GOAL OF THE EXERCISE :: Format the material as a numbered list, starting at the line that contains "This screenshot has height=597, width=1310." and ending at the line that contains "click(x=592, y=795)", with both of those lines included and any blank lines dropped.

[start of DATA PROVIDED]

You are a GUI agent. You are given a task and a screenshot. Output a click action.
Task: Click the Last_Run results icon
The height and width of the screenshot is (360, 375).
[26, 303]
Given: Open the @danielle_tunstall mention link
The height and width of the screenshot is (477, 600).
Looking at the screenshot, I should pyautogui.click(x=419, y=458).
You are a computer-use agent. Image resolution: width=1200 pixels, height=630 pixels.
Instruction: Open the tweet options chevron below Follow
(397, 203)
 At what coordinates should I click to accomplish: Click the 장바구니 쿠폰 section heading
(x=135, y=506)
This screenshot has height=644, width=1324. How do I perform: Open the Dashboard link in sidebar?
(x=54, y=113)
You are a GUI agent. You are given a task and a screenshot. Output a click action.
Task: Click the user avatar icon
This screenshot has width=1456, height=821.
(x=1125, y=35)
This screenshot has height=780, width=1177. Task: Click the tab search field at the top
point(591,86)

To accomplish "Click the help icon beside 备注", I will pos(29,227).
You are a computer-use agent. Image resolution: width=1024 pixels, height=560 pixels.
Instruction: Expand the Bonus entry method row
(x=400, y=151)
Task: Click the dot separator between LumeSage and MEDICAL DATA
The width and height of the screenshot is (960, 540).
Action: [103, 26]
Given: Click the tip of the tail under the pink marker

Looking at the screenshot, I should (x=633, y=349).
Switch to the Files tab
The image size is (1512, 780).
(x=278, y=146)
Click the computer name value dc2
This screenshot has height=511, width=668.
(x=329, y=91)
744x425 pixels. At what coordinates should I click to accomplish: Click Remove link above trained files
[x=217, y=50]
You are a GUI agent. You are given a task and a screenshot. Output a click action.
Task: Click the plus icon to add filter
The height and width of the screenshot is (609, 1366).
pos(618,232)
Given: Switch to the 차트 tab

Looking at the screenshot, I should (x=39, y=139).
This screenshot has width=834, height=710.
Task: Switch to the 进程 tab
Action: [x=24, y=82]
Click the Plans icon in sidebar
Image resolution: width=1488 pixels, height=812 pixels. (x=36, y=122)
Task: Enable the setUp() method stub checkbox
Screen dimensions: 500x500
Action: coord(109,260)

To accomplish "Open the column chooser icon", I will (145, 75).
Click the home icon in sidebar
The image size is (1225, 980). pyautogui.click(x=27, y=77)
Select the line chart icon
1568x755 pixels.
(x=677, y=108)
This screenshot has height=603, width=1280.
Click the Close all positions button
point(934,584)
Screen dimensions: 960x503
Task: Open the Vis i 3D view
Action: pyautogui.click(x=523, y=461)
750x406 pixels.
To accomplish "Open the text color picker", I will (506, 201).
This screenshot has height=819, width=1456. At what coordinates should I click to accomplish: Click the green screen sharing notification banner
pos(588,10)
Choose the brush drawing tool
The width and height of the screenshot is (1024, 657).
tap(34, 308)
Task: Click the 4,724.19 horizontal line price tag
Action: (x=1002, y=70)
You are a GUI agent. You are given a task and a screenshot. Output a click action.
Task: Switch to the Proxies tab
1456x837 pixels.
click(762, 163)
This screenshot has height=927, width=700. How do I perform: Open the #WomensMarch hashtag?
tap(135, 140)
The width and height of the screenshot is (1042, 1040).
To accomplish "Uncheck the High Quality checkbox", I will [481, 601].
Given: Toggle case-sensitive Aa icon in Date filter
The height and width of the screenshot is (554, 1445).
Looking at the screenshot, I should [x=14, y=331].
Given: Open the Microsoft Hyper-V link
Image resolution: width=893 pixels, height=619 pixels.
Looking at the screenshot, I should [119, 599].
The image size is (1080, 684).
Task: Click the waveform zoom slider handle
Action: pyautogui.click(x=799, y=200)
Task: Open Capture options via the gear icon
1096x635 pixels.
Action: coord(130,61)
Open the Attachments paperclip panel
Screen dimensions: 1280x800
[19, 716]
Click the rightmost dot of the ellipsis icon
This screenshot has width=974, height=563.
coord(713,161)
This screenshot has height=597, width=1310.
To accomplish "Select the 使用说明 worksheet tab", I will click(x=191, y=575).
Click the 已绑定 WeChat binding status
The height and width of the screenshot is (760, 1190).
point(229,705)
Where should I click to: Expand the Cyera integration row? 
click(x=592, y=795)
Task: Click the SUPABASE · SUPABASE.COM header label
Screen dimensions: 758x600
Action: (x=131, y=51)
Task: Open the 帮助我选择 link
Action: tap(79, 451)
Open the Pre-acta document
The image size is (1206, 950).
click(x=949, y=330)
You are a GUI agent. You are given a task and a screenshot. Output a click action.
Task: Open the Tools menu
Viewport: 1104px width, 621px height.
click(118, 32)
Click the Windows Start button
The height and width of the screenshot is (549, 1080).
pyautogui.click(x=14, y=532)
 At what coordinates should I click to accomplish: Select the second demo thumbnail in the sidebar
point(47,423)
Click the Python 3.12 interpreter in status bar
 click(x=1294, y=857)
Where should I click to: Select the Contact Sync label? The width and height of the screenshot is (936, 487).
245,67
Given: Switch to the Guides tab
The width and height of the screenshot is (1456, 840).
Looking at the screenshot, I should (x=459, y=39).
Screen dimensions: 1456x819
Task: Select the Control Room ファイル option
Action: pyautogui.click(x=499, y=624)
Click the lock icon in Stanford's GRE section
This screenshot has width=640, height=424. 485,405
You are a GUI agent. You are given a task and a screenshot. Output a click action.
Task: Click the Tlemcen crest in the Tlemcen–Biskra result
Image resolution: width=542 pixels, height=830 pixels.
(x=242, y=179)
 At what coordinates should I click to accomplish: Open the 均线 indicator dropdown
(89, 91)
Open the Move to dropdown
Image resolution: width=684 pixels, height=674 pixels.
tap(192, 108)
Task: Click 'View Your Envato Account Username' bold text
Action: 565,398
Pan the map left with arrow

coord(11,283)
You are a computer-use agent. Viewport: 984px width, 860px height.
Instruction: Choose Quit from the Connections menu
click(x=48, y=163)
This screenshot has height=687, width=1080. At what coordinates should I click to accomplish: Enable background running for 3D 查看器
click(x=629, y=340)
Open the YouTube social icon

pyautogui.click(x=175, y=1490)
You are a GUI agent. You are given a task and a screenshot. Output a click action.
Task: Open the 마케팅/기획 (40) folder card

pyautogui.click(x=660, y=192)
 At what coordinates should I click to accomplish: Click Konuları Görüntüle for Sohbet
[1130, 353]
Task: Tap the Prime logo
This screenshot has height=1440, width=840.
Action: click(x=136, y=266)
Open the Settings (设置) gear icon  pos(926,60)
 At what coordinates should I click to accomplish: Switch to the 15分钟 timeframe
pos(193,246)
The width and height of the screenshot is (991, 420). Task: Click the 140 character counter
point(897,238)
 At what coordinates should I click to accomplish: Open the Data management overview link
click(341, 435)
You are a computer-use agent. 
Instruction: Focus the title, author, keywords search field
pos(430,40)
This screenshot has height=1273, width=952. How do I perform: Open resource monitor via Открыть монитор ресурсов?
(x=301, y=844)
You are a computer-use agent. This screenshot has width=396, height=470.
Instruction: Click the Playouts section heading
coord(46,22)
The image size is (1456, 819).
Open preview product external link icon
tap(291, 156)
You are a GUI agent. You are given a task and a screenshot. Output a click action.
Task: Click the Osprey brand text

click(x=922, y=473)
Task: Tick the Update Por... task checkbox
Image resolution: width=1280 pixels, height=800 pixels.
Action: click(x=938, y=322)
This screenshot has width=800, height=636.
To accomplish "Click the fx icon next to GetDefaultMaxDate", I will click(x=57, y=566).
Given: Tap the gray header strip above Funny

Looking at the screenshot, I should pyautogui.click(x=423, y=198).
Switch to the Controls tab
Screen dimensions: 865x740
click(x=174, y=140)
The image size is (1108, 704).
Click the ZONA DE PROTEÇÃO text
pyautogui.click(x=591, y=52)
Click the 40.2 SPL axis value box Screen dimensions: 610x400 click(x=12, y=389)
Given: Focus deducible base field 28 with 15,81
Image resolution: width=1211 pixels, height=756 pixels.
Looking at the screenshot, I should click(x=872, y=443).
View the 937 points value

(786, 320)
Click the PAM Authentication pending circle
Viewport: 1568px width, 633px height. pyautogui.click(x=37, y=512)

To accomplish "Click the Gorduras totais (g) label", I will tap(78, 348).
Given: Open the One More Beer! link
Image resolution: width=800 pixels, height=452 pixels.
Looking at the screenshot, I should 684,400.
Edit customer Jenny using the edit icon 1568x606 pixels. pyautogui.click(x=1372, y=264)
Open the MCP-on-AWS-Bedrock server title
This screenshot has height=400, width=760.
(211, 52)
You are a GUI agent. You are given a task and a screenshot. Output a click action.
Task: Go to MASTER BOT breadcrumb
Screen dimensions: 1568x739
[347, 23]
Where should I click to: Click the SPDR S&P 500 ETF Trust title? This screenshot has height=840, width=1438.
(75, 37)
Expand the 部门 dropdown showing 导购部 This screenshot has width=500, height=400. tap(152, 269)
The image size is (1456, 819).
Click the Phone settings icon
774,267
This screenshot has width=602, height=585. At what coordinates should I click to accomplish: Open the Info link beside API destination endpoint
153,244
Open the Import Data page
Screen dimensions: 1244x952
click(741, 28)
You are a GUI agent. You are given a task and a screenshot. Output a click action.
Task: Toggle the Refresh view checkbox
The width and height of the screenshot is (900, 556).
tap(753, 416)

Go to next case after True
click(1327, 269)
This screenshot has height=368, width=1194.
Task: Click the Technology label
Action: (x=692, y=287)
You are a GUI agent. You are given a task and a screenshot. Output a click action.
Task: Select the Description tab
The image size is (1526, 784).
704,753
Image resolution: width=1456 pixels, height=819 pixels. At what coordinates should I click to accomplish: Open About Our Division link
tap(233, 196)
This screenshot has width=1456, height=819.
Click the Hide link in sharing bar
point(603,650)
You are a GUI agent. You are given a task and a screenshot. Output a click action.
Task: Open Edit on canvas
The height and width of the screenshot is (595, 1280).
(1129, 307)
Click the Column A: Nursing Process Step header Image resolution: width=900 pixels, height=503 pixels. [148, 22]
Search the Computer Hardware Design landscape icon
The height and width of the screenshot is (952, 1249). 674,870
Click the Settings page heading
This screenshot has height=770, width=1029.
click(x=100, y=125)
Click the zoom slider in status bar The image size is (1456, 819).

[end of DATA PROVIDED]

OUTPUT BELOW ::
1. This screenshot has height=597, width=1310.
2. To accomplish "Select the 使用说明 worksheet tab", I will click(x=191, y=575).
3. Click the 已绑定 WeChat binding status
4. The height and width of the screenshot is (760, 1190).
5. point(229,705)
6. Where should I click to: Expand the Cyera integration row? 
7. click(x=592, y=795)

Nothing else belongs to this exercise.